Sunday, August 20, 2006

An introduction

I remember, as a very young kid, rummaging through a back shed at Dad’s parents’ place near the old boat harbour, looking at all the pictures of starchy strangers from another century, not knowing who any of them were. They stared back at me, expressionless, sitting and standing in their very, very old Sunday Best, in rooms from a long-lost, dusty era.

I’d found them in bulging, stiff-paged ornate old photo albums, stuffed into the bottom of two old iron trunks shoved into a corner of the shed. They smelt as dusty and mouldy and old as they looked. And once discovered, I kept returning to them, usually after Sunday lunch with Nana and Granddad, and before Granddad’s ritual raking of gum leaves into two bonfires for a late afternoon burn-off far up in the back yard, near the shed.

Now in my own middle years, I understand they represent long-dead life fragments, snap frozen on photographers’ glass plates. Just as I remember fragments of my own life as it hurtles towards completion. And the faster life hurtles, the more I scramble to remember, sweeping the fragments together, like those long-past gum leaf piles, before they scattered to the winds of time coming.

I think I know and understood my parents – to the extent they’ve been prepared to let me in, and I’ve been prepared to understand. But I knew and understood their parents – my grandparents – far less. They were from another era, another steam-driven century, born before radio, cars, TV and aeroplanes. My mother’s Dad had died as a result of an industrial accident when I was a baby, and my father’s Dad had died, suddenly, when I was seven, leaving only kindly fragments, smells and sounds to remember him by. But my grandparents’ parents and living relatives are, at very best, nothing but names on registers and flaking cemetery headstones. Or the nameless, mysterious strangers that stared back at me from the pages of these ancient photo albums.

Yet all these people had lives worth living. Loves worth exploring, Sadness they’d have rather avoided at all cost. Kids that grew into families, who had families of their own. They had friends, and lovers, and business associates, and workmates, and comrades, and foes. Now, starting back at me The Kid, they only had their humourless, unblinking stares, and Sunday Best. Their stories had disappeared.

The older I’ve grown, the less of a nameless mystery I’ve wanted to be to the generations that will follow me.

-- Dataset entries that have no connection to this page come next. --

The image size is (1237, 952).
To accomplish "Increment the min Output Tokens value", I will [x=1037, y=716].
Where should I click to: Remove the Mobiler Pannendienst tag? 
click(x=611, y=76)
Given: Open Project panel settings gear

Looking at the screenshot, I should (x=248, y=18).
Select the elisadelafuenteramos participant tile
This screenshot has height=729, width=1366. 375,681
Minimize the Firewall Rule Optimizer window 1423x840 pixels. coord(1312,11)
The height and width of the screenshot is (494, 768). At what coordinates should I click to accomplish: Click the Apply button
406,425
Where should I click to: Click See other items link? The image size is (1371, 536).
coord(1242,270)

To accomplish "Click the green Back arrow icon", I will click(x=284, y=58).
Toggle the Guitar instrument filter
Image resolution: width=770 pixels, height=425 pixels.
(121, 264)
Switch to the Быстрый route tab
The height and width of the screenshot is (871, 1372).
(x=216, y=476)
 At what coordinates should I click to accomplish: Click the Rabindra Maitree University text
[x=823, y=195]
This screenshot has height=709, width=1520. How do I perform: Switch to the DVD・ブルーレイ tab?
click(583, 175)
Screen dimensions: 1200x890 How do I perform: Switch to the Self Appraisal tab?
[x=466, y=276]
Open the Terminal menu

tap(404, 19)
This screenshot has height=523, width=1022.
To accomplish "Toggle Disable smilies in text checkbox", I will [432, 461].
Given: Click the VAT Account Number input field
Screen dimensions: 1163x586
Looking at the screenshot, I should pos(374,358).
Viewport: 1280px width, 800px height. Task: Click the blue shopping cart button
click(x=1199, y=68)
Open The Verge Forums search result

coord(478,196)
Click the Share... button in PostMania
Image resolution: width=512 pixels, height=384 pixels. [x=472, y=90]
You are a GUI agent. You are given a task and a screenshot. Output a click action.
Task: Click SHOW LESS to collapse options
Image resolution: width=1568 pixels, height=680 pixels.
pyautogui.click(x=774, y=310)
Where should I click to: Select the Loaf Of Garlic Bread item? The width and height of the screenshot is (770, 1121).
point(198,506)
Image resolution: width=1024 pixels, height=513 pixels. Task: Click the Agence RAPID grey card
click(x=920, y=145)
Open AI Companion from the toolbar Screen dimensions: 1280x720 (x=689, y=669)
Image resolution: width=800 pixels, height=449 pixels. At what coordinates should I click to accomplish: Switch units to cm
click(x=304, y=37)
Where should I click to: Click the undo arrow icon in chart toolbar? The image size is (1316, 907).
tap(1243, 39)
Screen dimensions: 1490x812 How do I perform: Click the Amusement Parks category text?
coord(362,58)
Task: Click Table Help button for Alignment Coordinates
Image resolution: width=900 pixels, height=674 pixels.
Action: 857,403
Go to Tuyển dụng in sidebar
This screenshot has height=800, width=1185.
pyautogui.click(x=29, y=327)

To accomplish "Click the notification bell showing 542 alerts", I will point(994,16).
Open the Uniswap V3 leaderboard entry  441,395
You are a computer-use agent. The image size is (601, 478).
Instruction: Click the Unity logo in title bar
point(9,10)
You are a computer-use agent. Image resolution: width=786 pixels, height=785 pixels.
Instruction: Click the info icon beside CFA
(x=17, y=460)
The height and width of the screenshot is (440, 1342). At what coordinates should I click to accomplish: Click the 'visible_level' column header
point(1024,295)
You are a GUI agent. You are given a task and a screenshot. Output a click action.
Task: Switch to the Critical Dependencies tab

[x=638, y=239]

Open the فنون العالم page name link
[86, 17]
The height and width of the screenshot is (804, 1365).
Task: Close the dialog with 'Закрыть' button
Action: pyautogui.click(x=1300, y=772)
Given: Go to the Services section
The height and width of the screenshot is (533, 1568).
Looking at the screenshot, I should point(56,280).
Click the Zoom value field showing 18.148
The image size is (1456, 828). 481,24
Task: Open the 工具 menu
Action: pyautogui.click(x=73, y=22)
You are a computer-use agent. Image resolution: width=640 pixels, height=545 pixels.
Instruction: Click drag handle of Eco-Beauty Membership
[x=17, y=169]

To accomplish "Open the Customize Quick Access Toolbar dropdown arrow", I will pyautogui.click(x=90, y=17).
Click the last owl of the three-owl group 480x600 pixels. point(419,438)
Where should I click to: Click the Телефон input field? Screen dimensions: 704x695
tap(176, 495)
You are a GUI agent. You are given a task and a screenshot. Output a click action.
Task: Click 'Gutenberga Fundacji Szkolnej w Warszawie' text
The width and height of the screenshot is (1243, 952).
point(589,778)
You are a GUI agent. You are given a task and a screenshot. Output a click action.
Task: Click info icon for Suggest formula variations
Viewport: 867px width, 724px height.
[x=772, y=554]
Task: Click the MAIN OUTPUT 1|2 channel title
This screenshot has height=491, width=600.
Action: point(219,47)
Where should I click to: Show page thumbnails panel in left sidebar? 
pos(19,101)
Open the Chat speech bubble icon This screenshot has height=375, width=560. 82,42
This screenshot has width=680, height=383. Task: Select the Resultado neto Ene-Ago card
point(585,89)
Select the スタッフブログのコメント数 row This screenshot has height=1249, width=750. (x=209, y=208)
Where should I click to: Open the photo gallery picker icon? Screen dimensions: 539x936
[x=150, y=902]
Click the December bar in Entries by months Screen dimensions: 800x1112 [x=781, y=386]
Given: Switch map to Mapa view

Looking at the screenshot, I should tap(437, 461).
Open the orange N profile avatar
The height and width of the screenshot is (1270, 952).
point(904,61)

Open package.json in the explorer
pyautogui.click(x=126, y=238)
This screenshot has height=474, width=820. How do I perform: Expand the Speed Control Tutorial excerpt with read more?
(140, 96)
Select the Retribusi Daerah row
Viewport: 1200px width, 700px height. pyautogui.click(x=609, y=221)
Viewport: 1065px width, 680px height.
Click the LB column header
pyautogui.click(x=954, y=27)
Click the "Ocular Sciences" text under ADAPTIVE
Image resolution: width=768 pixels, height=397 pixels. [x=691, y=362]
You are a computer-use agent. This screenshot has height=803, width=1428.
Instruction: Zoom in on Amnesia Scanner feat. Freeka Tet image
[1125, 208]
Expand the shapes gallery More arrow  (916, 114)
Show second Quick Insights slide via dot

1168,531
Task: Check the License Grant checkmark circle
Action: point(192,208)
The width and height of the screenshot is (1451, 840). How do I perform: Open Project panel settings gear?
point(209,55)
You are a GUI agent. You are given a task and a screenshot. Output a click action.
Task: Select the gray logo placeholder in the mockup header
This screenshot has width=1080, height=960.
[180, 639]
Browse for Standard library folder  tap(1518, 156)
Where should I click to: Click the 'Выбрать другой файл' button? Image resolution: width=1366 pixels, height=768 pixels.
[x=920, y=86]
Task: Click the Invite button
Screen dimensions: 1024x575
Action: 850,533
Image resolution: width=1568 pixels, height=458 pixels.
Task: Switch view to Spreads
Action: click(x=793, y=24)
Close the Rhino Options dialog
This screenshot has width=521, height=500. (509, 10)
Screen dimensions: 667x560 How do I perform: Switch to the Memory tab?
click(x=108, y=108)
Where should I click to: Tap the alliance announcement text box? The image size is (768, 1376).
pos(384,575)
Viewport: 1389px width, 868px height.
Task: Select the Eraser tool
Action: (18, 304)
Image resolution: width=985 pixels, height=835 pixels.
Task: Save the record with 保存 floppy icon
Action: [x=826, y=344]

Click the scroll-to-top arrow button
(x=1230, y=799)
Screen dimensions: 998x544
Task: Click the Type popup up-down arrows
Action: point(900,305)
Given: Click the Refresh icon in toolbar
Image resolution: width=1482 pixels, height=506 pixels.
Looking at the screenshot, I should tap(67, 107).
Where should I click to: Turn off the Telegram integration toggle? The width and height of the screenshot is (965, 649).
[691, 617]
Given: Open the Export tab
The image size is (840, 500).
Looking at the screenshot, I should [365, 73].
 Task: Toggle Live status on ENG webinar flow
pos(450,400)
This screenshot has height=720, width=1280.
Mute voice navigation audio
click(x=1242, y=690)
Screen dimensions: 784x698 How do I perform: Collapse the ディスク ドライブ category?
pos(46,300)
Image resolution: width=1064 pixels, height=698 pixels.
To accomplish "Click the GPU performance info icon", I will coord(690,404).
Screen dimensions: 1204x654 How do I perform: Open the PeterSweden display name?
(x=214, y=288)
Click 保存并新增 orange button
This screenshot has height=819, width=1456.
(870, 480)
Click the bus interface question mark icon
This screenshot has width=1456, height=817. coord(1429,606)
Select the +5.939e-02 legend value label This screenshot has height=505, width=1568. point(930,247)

I realise may not have had all the fragments down accurately, or their timing quite right, but who’ll care so long as the gist is right, and the intention more or less honourable?

I know mine has been an ordinarily extraordinary life. One worth recording, if only for its wonderful uniqueness. If only for the times I’ve bridged – from slide rule and wind-up watch to computer and digital, on-demand TV. Jesus! My Granddad only ever learnt to ride a bicycle and a shaggy cavalry pony in the Great War. And his father – by all reports – had been terrified the first time he traveled faster than 60 miles/hour in a steam train! Yet I drive to work without a blink, in a car that runs on battery and petrol power, already in the looming shadow of a world running out of oil.

I’ve just never wanted to be a nameless, humourless stranger, lasting well beyond my real days in the bottom of some iron trunk deep in some forgotten backyard. Or worse still, fading from all records, courtesy of what one academic friend describes as the New White Century – a digital era in which images are never going to be as hard and fast as those recorded onto glass photographic plate.

Philip Adams once told me that history should more rightly be called myth-tory. Or should that be myth-story? Either way, when it comes to extremely well-recorded events, historians argue interminably about what really happened. And why. So what hope have we mere mortals, with our seemingly unimportant and ill-recorded lives – so far as the greater world is concerned, anyway – of ever fathoming the ‘truth’ around us.

I’m increasingly comfortable with the idea of swinging through a Gonzo Family Tree. I’ll tell you lots. Some fragments will be bigger than others. Some will be truer than others. (To me, they’ve all become true through the constant re-telling in my own head.) The bottom-line reality, though, is that it’s my tree – right or wrong – and it’s up to you to swig along beside me, determining what you’ll accept or reject.

Anyway, Dad has told me many more times than I believe I can remember that life isn’t a dress rehearsal; we only come on stage once.